4. Learn about new technologies, which can help you avoid a biopsy you don’t need. The multiparametric, 3.0 Tesla MRI, now available at a handful of top medical centers, can identify suspicious areas that might warrant a biopsy. If none exist, a biopsy can be avoided. Some institutions are now using MRI to direct biopsy needles, providing a “targeted biopsy,” far more accurate than the random biopsies we do now. Color doppler ultrasound is another technique that can see into the prostate. A couple dozen doctors in the US use this method to identify areas of concern and to guide biopsy needles.

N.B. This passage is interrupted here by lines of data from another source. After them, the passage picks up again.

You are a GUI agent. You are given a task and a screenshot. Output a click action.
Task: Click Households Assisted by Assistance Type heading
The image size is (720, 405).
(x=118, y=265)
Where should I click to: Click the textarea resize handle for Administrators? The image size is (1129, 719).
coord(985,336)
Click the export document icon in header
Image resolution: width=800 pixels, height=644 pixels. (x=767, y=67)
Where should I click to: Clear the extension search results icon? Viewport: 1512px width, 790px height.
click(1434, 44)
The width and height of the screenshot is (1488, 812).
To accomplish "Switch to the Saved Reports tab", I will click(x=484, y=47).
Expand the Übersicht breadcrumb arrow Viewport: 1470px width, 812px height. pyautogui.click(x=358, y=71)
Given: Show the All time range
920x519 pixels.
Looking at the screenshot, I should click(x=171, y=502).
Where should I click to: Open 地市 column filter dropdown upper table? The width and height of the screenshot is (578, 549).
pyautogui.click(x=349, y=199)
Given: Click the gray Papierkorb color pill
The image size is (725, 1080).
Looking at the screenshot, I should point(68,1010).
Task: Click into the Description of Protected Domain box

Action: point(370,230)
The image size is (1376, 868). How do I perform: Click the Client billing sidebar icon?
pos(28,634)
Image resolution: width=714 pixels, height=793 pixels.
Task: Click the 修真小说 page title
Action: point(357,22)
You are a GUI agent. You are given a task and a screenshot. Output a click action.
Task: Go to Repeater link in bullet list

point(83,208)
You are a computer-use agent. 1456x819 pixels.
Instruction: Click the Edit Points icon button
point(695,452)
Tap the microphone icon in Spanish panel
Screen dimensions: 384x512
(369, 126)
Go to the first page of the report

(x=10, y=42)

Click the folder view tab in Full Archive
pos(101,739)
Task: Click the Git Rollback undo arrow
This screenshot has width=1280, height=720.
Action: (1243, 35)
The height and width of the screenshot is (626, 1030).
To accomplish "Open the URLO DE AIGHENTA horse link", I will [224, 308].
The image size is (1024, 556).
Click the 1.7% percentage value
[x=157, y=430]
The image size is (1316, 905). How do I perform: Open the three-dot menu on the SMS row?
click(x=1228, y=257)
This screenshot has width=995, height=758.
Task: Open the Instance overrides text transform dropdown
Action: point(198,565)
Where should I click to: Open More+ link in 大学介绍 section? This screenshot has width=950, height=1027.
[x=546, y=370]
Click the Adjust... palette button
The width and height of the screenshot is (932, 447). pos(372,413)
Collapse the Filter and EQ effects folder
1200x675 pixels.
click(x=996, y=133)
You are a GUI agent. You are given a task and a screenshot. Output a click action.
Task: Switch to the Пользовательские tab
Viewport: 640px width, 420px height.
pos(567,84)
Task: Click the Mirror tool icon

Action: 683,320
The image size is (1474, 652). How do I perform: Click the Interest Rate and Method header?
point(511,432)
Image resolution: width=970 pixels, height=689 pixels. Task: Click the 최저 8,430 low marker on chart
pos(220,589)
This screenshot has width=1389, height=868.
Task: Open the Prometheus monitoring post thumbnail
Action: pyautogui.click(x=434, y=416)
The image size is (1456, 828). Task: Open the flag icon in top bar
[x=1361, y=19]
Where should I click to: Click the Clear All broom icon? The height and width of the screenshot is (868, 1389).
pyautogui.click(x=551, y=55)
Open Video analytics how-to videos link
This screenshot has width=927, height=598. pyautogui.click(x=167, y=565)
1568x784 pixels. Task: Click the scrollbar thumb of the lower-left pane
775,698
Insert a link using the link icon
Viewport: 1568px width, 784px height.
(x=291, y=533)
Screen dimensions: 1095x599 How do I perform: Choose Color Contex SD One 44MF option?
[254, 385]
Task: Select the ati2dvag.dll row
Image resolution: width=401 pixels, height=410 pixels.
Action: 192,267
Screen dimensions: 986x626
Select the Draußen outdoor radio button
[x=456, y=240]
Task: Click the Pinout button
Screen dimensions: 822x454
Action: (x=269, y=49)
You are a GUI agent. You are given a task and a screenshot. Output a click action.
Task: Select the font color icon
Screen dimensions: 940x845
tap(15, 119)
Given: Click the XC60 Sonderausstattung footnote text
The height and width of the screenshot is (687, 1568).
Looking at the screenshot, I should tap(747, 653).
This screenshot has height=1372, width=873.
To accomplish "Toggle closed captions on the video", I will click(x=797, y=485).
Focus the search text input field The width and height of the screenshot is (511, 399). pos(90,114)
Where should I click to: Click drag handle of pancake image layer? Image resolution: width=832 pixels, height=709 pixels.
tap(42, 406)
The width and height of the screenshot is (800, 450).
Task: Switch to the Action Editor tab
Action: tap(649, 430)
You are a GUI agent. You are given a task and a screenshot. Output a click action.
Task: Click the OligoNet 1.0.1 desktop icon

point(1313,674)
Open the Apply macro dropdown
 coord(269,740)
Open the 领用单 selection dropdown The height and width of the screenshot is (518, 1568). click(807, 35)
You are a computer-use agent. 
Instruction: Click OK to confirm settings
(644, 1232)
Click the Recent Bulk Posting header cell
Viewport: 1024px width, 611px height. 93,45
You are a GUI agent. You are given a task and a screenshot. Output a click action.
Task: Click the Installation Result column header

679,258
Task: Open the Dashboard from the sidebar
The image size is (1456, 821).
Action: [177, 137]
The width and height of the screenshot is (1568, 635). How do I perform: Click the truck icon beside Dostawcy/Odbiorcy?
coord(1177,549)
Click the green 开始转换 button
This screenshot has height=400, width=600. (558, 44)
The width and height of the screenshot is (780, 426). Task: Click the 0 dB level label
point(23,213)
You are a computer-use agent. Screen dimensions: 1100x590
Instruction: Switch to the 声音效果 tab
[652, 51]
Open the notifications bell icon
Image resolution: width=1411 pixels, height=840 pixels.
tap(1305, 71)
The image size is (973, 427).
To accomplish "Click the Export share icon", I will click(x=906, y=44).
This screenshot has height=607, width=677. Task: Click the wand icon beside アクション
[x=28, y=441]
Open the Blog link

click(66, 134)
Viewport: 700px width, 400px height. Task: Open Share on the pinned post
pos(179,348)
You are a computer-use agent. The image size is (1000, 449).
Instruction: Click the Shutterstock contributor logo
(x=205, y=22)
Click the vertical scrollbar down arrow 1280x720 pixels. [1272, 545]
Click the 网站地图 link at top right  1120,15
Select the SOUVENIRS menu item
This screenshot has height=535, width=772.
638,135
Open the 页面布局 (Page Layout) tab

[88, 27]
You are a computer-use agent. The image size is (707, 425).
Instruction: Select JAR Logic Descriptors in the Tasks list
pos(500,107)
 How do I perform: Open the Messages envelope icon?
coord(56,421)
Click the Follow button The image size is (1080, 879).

5. Educate yourself on new treatments. These diagnostic methods facilitate a spectrum of new treatments. Previously, our choices were to cut out or fry the entire prostate, or just wait and see. Now, with MRI guidance, new treatments such as cryosurgery (freezing), high-intensity focused ultrasound (heat), and focal laser ablation can be used to remove half of the prostate or to perform local treatment, like the lumpectomy some women get for localized breast cancer. The new tests also make active surveillance an effective and attractive choice for some men.
Rather than retreating from PSA testing and causing 25,000 additional deaths from prostate cancer each year, we can keep PSA testing for early warning — and also apply the new technologies we already have to avoid biopsies, surgery, and radiation treatment when they are not really needed.